Comparing these two, the largest value for `f2` is 90 kHz.

Alternative answer

Answer:
(a) The smallest possible value for the frequency of the other ultrasonic wave is 69.98 kHz.
(b) The largest possible value for the frequency of the other ultrasonic wave is 90 kHz. Explain
This is a question about beat frequency and the range of human hearing . The solving step is:

First, I know that beat frequency is the difference between two sound wave frequencies. Also, a healthy young person can usually hear sounds between 20 Hz and 20,000 Hz. It's easier to work with the same units, so I'll convert everything to kilohertz (kHz).
* 20 Hz = 0.02 kHz
* 20,000 Hz = 20 kHz
* The first ultrasonic wave is 70 kHz.

Let's call the frequency of the other ultrasonic wave 'f2'. The beat frequency is either (70 kHz - f2) or (f2 - 70 kHz), whichever is a positive number.
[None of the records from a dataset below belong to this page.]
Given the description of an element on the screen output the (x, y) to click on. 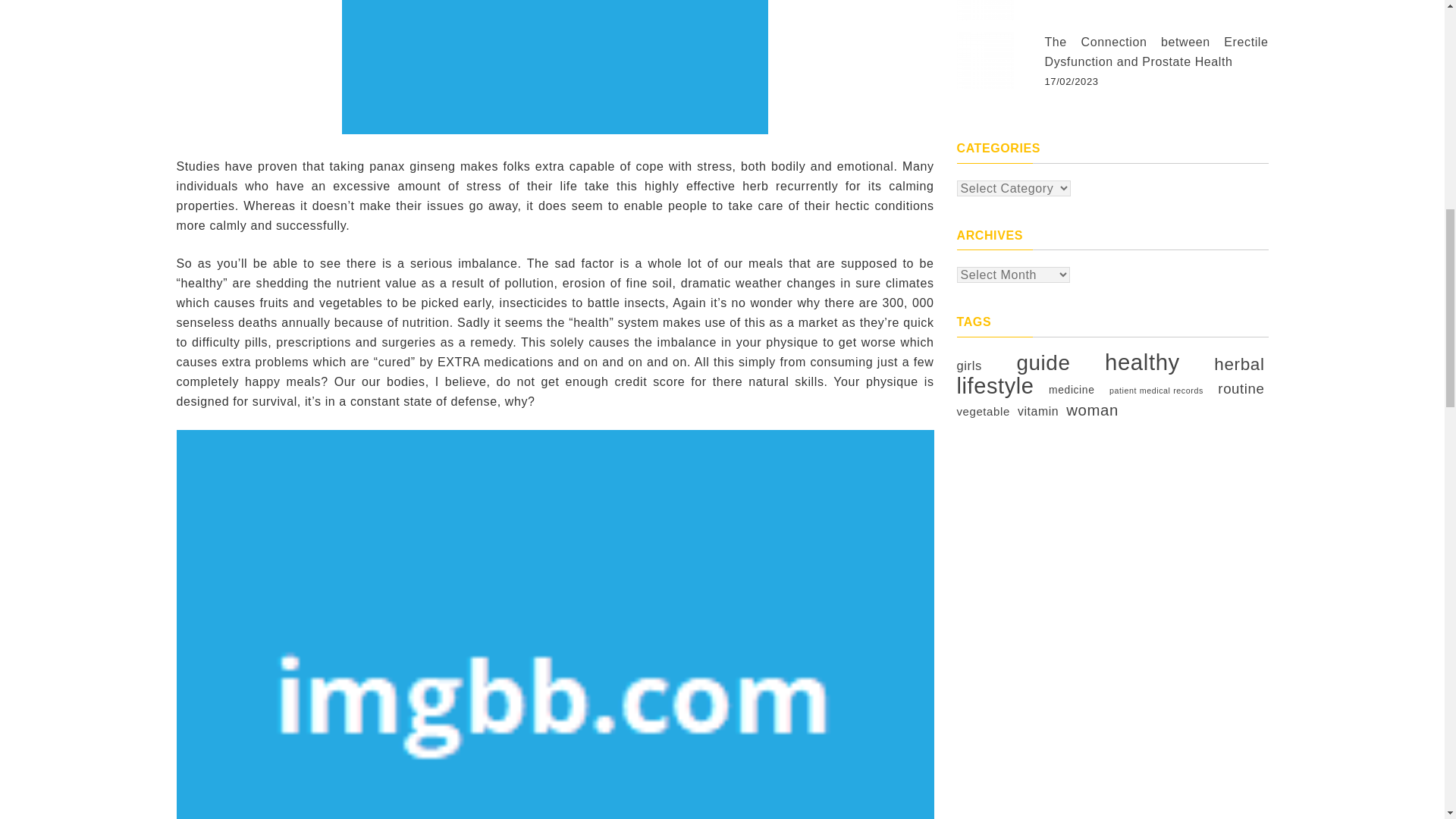
Nose Job: A Comprehensive Guide (984, 10)
guide (1043, 362)
lifestyle (994, 385)
healthy (1142, 362)
girls (968, 365)
herbal (1238, 364)
Given the description of an element on the screen output the (x, y) to click on. 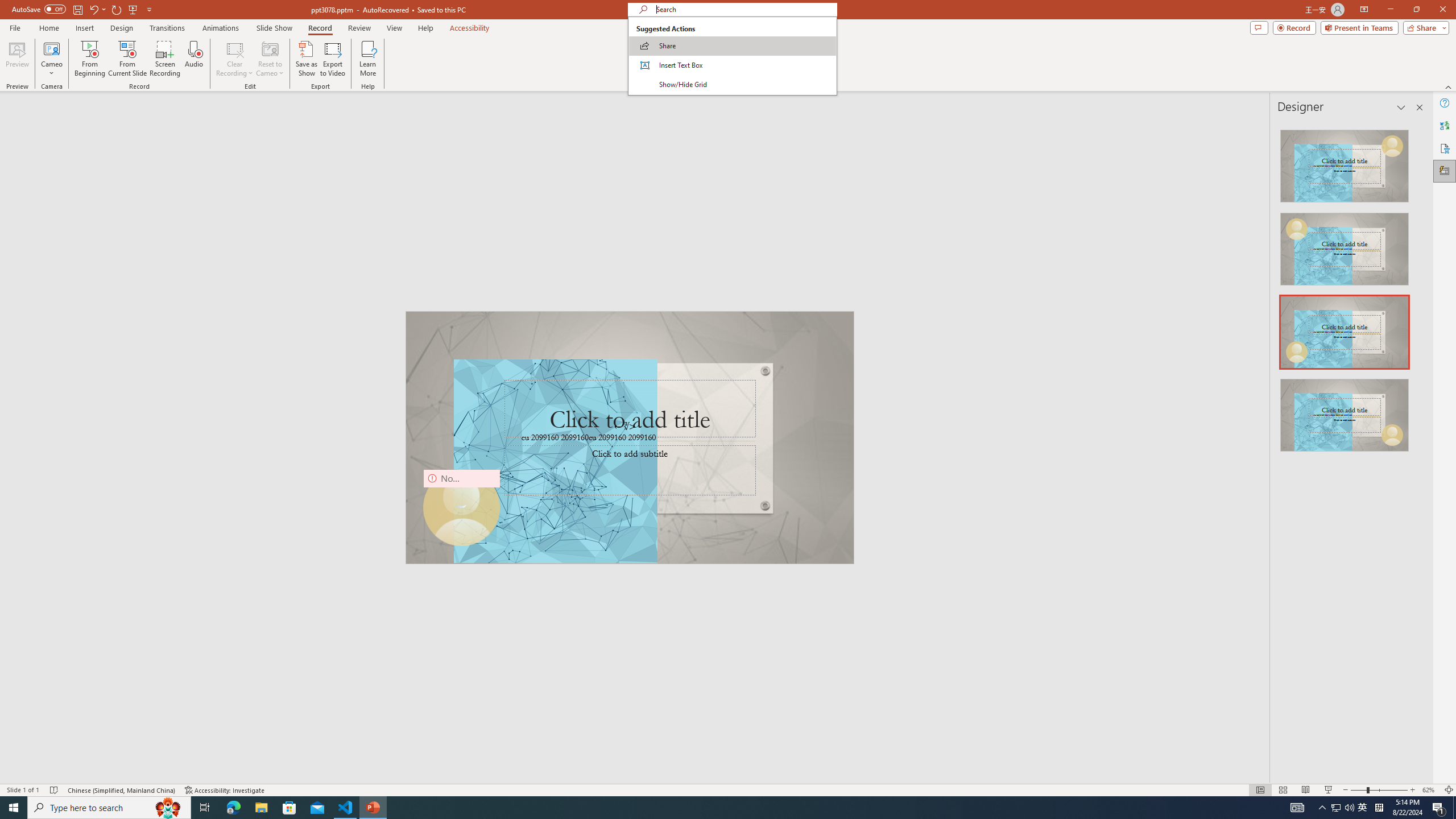
Zoom 62% (1430, 790)
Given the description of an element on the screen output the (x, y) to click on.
(a) To find the *smallest possible value* for f2:
The beat frequency needs to be as small as possible within the human hearing range, which is 0.02 kHz.
So, the difference between 70 kHz and f2 must be 0.02 kHz.
If f2 is smaller than 70 kHz, then 70 kHz - f2 = 0.02 kHz.
f2 = 70 kHz - 0.02 kHz = 69.98 kHz.
If f2 is larger than 70 kHz, then f2 - 70 kHz = 0.02 kHz.
f2 = 70 kHz + 0.02 kHz = 70.02 kHz.
Comparing these two, the smallest possible value for f2 is 69.98 kHz.

(b) To find the *largest possible value* for f2:
The beat frequency needs to be as large as possible within the human hearing range, which is 20 kHz.
So, the difference between 70 kHz and f2 must be 20 kHz.
If f2 is smaller than 70 kHz, then 70 kHz - f2 = 20 kHz.
f2 = 70 kHz - 20 kHz = 50 kHz.
If f2 is larger than 70 kHz, then f2 - 70 kHz = 20 kHz.
f2 = 70 kHz + 20 kHz = 90 kHz.
Comparing these two, the largest possible value for f2 is 90 kHz.